Blog / Python · June 17, 2021 · Updated June 10, 2026 · 9 min read
Generating PDFs in Python with xhtml2pdf (HTML to PDF)

To generate a PDF from HTML in Python with xhtml2pdf, install it with pip install xhtml2pdf, import its pisa module, and call pisa.CreatePDF(source_html, dest=file_handle) — where source_html is your HTML string and dest is any writable file object such as an open file or an in-memory BytesIO buffer. That one call turns styled HTML into a paginated PDF, with no browser and no system binaries to install.

That last point is what sets xhtml2pdf apart: it is pure Python (built on top of ReportLab), so it installs entirely from PyPI with pip and runs anywhere Python runs — handy for containers, AWS Lambda, and locked-down servers where you cannot install native packages. The trade-off is that it understands only a limited subset of HTML and CSS, which makes it a great fit for simple, templated documents like invoices, receipts, and reports, but a poor fit for complex modern layouts.

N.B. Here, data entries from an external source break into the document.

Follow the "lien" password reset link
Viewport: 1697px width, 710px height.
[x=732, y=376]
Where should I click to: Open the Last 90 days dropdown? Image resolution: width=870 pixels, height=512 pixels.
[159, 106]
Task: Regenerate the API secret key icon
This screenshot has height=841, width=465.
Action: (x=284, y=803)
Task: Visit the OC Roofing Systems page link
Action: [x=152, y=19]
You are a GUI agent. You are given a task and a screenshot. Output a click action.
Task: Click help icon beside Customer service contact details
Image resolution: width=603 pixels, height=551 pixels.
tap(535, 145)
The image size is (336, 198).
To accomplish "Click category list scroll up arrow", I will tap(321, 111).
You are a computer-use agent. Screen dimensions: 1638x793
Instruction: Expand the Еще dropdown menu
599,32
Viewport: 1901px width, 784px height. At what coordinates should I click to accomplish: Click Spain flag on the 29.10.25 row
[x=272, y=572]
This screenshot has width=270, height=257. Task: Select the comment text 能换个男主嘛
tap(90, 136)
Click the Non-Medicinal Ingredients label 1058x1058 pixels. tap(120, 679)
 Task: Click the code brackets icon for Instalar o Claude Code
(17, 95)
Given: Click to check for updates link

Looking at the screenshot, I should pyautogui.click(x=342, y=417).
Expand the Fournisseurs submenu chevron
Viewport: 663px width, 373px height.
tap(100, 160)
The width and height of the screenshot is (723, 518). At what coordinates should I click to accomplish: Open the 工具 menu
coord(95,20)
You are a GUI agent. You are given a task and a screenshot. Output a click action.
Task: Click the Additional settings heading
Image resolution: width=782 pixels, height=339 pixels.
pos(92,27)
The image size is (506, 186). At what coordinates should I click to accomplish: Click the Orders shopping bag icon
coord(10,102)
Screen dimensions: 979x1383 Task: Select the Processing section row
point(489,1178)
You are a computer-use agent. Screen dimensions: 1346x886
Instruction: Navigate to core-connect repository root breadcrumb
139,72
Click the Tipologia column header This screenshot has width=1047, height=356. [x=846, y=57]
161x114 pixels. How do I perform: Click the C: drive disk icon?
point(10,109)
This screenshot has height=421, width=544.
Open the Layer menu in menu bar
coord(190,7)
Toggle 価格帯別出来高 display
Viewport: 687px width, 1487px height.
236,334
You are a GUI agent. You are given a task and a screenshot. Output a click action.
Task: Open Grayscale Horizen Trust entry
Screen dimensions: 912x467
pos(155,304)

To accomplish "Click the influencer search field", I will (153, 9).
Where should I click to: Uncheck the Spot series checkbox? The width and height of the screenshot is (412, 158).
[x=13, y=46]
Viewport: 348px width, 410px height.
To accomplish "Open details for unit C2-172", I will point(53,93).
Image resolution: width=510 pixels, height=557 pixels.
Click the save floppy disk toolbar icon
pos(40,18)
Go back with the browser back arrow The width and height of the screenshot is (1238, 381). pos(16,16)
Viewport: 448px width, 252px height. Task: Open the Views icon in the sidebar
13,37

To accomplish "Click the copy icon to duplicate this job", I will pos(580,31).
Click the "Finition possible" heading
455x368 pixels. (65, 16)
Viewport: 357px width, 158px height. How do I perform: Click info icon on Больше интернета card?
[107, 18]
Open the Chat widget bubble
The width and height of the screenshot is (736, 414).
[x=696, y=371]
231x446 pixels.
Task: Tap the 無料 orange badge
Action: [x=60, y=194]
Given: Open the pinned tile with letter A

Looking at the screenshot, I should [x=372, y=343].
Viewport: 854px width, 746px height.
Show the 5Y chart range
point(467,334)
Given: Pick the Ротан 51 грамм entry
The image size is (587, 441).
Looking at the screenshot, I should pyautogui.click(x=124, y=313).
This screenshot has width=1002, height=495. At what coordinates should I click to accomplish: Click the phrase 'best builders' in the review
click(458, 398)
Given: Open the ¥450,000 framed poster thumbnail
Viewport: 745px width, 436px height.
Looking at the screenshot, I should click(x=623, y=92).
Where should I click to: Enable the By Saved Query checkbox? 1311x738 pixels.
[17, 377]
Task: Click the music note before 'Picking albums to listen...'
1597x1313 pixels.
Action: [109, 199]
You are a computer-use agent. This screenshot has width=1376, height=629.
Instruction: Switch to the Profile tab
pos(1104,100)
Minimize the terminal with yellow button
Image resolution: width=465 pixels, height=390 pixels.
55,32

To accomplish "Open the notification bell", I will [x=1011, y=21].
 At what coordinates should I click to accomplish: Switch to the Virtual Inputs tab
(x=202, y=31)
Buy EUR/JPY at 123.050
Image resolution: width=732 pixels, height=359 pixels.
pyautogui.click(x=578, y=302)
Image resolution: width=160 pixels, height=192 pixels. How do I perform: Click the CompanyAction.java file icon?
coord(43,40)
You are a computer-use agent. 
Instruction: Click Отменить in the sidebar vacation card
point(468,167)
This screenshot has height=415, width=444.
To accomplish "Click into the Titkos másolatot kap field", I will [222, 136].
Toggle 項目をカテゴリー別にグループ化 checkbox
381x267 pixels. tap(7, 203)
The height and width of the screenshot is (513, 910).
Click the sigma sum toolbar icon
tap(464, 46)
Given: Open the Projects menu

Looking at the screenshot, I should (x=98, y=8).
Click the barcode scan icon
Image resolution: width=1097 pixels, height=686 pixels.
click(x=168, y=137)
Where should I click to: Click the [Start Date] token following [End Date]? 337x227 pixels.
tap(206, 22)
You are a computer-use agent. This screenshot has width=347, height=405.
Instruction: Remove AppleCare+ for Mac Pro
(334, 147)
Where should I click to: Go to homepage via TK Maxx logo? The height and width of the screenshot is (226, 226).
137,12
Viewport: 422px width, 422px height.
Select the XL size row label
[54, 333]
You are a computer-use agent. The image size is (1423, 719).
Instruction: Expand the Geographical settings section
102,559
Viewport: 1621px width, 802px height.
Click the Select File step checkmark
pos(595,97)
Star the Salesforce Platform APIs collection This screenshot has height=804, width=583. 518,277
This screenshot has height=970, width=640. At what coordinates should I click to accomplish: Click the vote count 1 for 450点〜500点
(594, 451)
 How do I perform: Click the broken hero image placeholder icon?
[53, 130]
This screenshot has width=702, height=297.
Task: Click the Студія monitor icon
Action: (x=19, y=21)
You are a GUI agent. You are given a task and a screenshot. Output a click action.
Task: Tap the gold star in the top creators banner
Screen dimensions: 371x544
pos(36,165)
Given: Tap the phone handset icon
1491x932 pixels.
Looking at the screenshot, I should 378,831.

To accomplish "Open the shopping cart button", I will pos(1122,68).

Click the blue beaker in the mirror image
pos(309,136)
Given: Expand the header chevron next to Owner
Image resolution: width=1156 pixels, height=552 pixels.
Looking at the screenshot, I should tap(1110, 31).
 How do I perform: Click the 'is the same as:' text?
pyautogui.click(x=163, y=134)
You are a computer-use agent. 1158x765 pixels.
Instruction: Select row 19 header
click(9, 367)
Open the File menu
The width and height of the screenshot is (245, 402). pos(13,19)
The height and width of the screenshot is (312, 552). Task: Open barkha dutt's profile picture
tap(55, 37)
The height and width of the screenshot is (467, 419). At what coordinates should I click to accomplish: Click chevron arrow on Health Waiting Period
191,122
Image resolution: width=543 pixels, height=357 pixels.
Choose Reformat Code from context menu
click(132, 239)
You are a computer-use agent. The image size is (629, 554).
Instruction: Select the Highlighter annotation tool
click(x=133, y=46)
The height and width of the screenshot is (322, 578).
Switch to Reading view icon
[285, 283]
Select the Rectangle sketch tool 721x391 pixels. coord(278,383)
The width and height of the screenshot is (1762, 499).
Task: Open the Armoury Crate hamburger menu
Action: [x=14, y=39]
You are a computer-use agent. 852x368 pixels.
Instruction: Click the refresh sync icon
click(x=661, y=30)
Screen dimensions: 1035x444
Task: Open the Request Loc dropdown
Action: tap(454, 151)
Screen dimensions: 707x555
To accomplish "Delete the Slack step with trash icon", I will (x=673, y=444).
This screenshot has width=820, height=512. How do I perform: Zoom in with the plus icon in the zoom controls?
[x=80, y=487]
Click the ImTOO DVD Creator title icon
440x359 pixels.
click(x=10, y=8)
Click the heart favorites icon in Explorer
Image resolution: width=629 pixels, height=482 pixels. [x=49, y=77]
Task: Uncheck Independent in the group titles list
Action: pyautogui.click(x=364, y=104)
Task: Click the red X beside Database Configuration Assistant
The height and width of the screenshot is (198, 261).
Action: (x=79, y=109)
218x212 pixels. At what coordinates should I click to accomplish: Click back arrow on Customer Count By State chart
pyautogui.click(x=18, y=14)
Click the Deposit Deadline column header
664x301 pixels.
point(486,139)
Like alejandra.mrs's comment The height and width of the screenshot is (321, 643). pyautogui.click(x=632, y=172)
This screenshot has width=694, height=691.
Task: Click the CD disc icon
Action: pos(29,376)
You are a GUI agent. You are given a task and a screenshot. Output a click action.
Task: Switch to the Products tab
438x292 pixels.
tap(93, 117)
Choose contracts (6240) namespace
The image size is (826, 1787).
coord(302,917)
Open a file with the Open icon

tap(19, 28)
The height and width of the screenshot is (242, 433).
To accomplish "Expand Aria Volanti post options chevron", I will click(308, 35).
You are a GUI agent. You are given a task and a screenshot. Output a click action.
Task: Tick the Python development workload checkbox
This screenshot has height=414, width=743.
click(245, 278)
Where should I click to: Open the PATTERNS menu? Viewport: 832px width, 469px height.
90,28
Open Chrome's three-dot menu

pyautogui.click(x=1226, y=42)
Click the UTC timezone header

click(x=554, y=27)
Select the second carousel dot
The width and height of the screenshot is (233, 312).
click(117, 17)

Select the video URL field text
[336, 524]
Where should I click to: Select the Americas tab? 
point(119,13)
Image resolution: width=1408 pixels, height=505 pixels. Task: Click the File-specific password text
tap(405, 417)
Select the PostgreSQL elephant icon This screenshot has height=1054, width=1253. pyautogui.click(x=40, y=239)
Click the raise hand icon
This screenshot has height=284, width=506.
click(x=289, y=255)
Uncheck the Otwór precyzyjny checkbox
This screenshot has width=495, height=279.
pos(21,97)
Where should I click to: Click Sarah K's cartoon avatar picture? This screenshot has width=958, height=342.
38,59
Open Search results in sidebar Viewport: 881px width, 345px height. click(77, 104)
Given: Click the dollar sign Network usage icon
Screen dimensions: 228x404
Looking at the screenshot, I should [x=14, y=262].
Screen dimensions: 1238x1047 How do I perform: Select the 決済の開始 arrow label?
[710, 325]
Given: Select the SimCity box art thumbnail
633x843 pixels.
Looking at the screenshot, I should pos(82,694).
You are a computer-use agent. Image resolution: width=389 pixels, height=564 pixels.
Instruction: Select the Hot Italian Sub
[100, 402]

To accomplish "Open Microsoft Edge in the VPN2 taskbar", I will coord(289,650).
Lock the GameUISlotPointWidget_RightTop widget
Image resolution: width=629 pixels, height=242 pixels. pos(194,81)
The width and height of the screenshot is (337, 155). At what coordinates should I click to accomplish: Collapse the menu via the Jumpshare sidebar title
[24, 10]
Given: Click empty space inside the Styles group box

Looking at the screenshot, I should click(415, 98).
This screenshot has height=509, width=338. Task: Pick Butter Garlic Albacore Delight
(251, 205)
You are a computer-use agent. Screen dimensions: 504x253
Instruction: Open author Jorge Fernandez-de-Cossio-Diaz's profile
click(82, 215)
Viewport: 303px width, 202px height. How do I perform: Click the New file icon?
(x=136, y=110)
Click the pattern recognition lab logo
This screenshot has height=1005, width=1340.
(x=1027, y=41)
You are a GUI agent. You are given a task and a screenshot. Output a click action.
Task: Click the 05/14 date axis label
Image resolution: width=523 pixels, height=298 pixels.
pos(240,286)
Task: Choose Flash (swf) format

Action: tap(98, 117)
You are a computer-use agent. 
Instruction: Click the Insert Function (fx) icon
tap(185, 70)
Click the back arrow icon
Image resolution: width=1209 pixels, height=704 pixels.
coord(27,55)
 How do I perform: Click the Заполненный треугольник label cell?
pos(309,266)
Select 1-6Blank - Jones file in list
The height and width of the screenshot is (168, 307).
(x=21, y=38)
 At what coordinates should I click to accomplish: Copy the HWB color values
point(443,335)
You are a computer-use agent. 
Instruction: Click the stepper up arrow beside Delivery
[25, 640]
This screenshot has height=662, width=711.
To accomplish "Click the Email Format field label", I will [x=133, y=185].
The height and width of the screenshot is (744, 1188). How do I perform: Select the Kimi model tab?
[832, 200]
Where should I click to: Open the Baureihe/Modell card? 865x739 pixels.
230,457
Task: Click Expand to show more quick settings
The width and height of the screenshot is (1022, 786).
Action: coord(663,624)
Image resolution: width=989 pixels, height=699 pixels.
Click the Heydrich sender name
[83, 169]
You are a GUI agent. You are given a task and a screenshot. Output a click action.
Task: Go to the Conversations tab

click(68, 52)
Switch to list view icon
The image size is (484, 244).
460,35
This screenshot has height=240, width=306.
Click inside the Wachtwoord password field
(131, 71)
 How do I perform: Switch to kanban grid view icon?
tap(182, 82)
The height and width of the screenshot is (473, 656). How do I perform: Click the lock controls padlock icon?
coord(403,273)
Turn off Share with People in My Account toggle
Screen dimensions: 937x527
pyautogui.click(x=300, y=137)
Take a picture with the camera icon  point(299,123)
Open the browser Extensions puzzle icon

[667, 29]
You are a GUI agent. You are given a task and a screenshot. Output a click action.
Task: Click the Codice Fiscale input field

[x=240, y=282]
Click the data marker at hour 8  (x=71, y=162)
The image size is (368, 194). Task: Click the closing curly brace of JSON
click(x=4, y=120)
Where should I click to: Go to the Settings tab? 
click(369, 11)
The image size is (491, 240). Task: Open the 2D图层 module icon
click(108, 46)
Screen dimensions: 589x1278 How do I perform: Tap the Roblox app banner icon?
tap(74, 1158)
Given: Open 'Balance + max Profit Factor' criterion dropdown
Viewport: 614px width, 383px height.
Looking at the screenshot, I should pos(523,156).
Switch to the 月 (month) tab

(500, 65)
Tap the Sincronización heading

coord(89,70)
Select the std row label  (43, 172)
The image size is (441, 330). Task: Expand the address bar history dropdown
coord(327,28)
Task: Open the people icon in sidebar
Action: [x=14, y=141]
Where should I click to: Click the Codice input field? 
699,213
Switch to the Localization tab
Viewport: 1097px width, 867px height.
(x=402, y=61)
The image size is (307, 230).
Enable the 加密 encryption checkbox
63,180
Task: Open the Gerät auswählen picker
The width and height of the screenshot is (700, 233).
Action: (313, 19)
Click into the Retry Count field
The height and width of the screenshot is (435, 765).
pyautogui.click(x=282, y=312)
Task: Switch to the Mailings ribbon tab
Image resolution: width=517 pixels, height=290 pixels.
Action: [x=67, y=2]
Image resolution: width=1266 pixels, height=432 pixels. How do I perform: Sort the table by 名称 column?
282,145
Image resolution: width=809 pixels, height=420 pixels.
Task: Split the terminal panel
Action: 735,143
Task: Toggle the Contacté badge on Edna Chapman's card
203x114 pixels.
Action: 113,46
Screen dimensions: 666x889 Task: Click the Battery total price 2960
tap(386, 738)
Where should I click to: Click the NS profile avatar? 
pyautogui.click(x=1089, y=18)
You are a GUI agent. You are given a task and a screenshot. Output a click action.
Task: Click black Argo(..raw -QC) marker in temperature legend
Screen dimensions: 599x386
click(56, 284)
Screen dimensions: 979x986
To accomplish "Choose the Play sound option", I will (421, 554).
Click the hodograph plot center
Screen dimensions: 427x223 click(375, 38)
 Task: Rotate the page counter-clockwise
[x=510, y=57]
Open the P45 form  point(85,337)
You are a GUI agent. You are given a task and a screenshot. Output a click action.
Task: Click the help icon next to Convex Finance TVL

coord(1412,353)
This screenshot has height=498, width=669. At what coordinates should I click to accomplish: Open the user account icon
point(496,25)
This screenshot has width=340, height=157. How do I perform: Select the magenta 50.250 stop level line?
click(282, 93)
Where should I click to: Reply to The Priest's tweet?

This guide covers installation, the modern Python 3 pisa API, rendering an HTML string to a BytesIO buffer, returning a PDF from a Django view, the link_callback you need to make images and CSS appear, page setup and page breaks, and an honest comparison with WeasyPrint, pdfkit, and ReportLab so you can pick the right tool. We have built HTML-to-PDF pipelines like this across Python and Django projects for 12+ years, so the code reflects what works in production.

Install xhtml2pdf

Unlike pdfkit (which shells out to the external wkhtmltopdf binary) or WeasyPrint (which needs the native Pango libraries), xhtml2pdf has no system dependencies. A single pip command pulls in everything it needs, including ReportLab:

pip install xhtml2pdf

This installs on Python 3.8+ (Python 2 is long gone — ignore any old tutorial that imports cStringIO or StringIO.StringIO). On Python 3 you use io.BytesIO instead, because a PDF is binary data.

The pisa API: CreatePDF

The whole library boils down to one function. pisa.CreatePDF(src, dest, ...) reads HTML from src and writes the resulting PDF into the dest file object, returning a status object whose .err attribute is truthy when rendering failed:

from io import BytesIO
from xhtml2pdf import pisa

source_html = """
<html>
  <head>
    <style>
      @page { size: a4 portrait; margin: 2cm; }
      body  { font-family: Helvetica; color: #1a1a1a; }
      h1    { font-size: 20pt; }
      .total { font-weight: bold; }
    </style>
  </head>
  <body>
    <h1>Invoice #1042</h1>
    <p>Customer: Acme Inc.</p>
    <p class="total">Amount due: 1,240.00</p>
  </body>
</html>
"""

# 1) Write straight to a file on disk (note the binary "wb" mode)
with open("invoice.pdf", "wb") as output_file:
    status = pisa.CreatePDF(src=source_html, dest=output_file)
    if status.err:
        raise RuntimeError("xhtml2pdf failed to render the PDF")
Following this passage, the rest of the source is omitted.